Peraltro, come già sottolineato da una parte della giurisprudenza contabile, il primo orientamento risulta di difficile applicazione concreta nel caso in cui si consideri, non tanto la spesa per assicurare gli amministratori locali “in quanto già ammessa dall’ordinamento, con l’effetto di subordinarne il mantenimento in bilancio alla condizione che il premio assicurativo non aumenti oltre il limite della spesa assunta a parametro”, quanto gli oneri per il rimborso delle loro spese legali. In tal caso, infatti, “sarebbe insormontabile la difficoltà di prevedere in bilancio risorse per la (nuova) spesa laddove fosse del tutto priva di precedenti (stanziamenti, impegni o pagamenti) sui quali calibrare l’invarianza finanziaria” (sez. reg. di contr. Basilicata, delib. n. 45/2017).

La Sezione delle Autonomie, in particolare, valorizza il legame della clausola di invarianza con il principio costituzionale di copertura delle spese di cui all’art. 81, comma 3, della Costituzione, osservando che, secondo tale disposizione, “il legislatore può introdurre nuovi o maggiori oneri solo indicando in modo specifico, anticipato e credibile, i mezzi per farvi fronte. Nel caso in cui il legislatore ritenga che dalla norma non debbano discendere nuovi oneri finanziari deve, dandone adeguata dimostrazione nella relazione illustrativa che accompagna la norma, introdurre la clausola di invarianza finanziaria, secondo cui dalla nuova disposizione non derivano nuovi o maggiori oneri per la finanza pubblica […]. Tale neutralità deve essere valutata con riferimento al bilancio complessivo dell’ente, che, anche a seguito dell’applicazione della norma, deve restare in equilibrio.

Quest’ultima soluzione […] consente all’ente che, contabilmente, abbia agito nel rispetto dei principi dettati dalla legge (ad esempio costituendo un congruo accantonamento a fondo rischi in considerazione del contenzioso che coinvolge i propri amministratori), di affrontare la spesa, garantendo, al contempo, il mantenimento dell’equilibrio pluriennale di parte corrente”.
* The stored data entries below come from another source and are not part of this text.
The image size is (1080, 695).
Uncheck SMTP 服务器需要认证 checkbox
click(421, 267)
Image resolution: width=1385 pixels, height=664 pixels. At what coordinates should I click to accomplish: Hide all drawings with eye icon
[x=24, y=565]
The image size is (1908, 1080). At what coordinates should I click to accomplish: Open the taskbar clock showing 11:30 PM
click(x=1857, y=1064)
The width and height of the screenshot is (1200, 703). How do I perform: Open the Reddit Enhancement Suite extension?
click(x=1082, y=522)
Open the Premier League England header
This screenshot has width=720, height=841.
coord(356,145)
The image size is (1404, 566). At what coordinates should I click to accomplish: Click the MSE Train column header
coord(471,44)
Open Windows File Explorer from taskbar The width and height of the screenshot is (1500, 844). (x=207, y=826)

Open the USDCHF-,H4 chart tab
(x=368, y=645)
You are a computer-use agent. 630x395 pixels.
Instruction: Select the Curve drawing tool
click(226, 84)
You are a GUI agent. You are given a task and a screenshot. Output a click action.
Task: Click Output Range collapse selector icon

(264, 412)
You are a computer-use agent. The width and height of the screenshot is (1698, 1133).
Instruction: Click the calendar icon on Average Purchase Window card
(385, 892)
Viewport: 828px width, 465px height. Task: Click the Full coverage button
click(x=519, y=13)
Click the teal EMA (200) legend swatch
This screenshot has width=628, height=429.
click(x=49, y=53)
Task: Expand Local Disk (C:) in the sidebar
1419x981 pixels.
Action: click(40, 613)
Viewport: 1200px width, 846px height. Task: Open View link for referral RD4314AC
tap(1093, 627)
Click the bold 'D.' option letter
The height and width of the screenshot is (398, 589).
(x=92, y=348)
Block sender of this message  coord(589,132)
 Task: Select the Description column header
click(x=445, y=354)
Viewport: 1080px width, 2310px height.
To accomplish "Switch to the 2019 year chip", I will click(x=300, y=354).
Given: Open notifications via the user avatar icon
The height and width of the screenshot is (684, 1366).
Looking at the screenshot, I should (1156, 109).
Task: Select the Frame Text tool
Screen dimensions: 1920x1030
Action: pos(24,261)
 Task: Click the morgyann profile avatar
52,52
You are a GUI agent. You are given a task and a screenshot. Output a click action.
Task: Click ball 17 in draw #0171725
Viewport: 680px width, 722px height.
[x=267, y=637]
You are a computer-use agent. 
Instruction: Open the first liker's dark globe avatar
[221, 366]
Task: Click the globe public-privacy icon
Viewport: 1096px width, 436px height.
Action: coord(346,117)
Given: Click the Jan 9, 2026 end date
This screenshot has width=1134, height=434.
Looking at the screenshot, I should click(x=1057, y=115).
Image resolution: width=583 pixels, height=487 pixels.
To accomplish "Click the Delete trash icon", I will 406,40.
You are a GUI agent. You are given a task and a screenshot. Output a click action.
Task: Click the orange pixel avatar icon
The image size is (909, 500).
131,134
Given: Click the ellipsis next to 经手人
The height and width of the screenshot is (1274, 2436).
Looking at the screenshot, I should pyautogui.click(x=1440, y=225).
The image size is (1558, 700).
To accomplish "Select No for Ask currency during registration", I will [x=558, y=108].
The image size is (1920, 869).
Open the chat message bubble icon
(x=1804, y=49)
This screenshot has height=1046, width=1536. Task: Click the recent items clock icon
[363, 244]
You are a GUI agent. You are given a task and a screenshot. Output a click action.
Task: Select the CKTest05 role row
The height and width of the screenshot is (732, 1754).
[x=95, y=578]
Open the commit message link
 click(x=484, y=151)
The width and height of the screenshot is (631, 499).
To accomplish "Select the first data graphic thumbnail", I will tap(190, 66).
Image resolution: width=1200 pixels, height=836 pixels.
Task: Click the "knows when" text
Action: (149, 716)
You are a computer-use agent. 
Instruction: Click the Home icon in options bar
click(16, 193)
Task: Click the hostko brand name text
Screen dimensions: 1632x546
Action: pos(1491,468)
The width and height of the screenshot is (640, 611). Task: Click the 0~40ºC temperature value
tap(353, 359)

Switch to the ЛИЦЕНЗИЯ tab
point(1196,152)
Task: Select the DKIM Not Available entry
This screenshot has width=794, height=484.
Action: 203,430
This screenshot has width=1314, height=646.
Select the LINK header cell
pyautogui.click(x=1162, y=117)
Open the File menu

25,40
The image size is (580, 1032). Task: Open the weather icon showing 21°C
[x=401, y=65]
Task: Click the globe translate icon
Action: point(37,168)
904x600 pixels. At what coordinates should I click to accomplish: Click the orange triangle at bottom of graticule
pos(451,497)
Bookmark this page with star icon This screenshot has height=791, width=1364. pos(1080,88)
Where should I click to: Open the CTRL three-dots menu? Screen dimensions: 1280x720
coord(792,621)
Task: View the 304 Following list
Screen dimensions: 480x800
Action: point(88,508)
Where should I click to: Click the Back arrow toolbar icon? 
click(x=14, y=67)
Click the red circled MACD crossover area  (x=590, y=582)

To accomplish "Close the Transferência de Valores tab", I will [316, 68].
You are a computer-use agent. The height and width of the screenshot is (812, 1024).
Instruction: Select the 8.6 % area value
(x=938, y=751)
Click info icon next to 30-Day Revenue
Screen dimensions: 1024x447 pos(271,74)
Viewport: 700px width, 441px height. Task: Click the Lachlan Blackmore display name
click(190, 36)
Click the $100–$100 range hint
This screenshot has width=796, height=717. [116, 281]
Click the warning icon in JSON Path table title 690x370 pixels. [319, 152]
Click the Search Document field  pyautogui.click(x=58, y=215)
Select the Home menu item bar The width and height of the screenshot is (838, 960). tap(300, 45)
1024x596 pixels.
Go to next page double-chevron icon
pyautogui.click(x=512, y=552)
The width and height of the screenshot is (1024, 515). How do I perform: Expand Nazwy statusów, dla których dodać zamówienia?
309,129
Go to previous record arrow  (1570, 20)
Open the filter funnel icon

In conclusione, la Sezione delle Autonomie ha enunciato il seguente principio di diritto: “Il vincolo di invarianza finanziaria di cui all’art. 86, comma 5, del d.lgs. n. 267/2000 va valutato in relazione alle risorse finanziarie ordinarie, in modo tale che non sia alterato l’equilibrio finanziario pluriennale di parte corrente. Ne deriva che l’ente può sostenere le spese di cui all’art. 86, comma 5, del d.lgs. n. 267/2000 nei limiti in cui tali spese trovino copertura nelle risorse finanziarie ordinarie già stanziate in bilancio, con la conseguenza di non alterare l’equilibrio finanziario pluriennale di parte corrente”.

Ne discende, in ossequio all’indirizzo nomofilattico sopra espresso e come ricordato recentemente dalla sez. reg. di contr. per la Puglia, nella delib. n. 5/2023/PAR, depositata il 26 gennaio 2023, che la copertura delle nuove spese – in ipotesi quelle relative alle spese legali sostenute dagli amministratori assolti – può considerarsi legittima se – e nei limiti in cui – trovi capienza nelle risorse finanziarie ordinarie, ovvero in specifici accantonamenti.